## PROBLEM REQUIREMENTS
Determine the number of lines in the data that include the word "Expand", and write only that number.
EXTRACTED ENTRIES section start
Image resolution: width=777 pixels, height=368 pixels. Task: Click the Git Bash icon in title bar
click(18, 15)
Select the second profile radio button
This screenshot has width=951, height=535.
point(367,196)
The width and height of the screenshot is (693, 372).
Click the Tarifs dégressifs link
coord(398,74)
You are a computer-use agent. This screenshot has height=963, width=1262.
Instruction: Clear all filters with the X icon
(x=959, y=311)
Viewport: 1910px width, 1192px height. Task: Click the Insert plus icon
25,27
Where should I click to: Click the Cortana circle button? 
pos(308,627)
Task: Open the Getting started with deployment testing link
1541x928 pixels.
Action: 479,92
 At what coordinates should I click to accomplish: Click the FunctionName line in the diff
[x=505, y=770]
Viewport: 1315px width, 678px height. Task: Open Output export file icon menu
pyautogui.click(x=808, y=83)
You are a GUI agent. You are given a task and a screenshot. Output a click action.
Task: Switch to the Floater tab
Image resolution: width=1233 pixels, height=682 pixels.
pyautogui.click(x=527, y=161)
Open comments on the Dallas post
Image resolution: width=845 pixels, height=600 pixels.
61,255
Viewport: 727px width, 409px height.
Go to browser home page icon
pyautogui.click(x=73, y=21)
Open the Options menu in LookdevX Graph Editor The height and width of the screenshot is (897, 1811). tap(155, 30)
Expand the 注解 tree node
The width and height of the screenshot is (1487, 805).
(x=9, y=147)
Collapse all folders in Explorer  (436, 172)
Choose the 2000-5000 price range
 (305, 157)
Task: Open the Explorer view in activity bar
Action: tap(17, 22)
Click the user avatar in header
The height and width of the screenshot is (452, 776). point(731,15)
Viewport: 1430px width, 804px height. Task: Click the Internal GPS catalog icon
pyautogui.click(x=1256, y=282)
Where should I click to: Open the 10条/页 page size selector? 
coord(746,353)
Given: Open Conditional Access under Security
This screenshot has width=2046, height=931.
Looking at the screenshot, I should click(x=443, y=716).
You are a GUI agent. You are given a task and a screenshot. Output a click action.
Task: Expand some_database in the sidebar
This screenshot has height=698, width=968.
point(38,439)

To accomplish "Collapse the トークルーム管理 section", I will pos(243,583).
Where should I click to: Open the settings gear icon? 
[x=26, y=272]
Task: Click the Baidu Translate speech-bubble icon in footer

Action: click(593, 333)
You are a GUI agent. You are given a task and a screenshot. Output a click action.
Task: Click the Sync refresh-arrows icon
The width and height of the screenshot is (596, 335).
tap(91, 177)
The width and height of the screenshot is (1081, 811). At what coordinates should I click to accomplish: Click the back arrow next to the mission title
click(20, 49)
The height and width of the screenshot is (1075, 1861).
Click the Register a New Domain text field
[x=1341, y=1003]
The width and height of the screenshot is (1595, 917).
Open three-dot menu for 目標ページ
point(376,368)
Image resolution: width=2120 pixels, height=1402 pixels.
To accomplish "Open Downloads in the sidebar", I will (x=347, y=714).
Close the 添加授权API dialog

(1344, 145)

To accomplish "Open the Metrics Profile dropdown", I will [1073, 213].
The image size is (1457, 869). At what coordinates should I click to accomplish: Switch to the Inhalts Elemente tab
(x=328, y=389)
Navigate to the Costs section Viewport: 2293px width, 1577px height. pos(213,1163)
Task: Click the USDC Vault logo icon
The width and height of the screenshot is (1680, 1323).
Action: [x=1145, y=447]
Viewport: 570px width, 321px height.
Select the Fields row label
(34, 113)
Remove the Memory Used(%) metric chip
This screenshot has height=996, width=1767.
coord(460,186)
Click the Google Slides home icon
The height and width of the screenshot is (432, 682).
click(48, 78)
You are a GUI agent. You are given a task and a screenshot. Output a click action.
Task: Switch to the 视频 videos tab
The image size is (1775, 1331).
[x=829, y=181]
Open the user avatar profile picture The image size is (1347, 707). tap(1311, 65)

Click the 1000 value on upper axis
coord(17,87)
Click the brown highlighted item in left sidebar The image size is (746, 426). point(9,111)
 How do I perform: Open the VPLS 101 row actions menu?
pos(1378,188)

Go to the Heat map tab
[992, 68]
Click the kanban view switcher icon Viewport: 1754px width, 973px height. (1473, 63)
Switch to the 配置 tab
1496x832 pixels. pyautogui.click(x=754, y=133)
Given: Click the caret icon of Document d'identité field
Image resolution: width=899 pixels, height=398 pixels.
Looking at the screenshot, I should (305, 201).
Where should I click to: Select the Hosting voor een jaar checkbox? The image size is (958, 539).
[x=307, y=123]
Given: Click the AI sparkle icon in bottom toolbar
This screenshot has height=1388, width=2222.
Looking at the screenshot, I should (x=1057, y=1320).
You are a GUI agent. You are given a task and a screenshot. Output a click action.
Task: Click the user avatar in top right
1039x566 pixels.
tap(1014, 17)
EXTRACTED ENTRIES section end
## FINISHED EXERCISE
2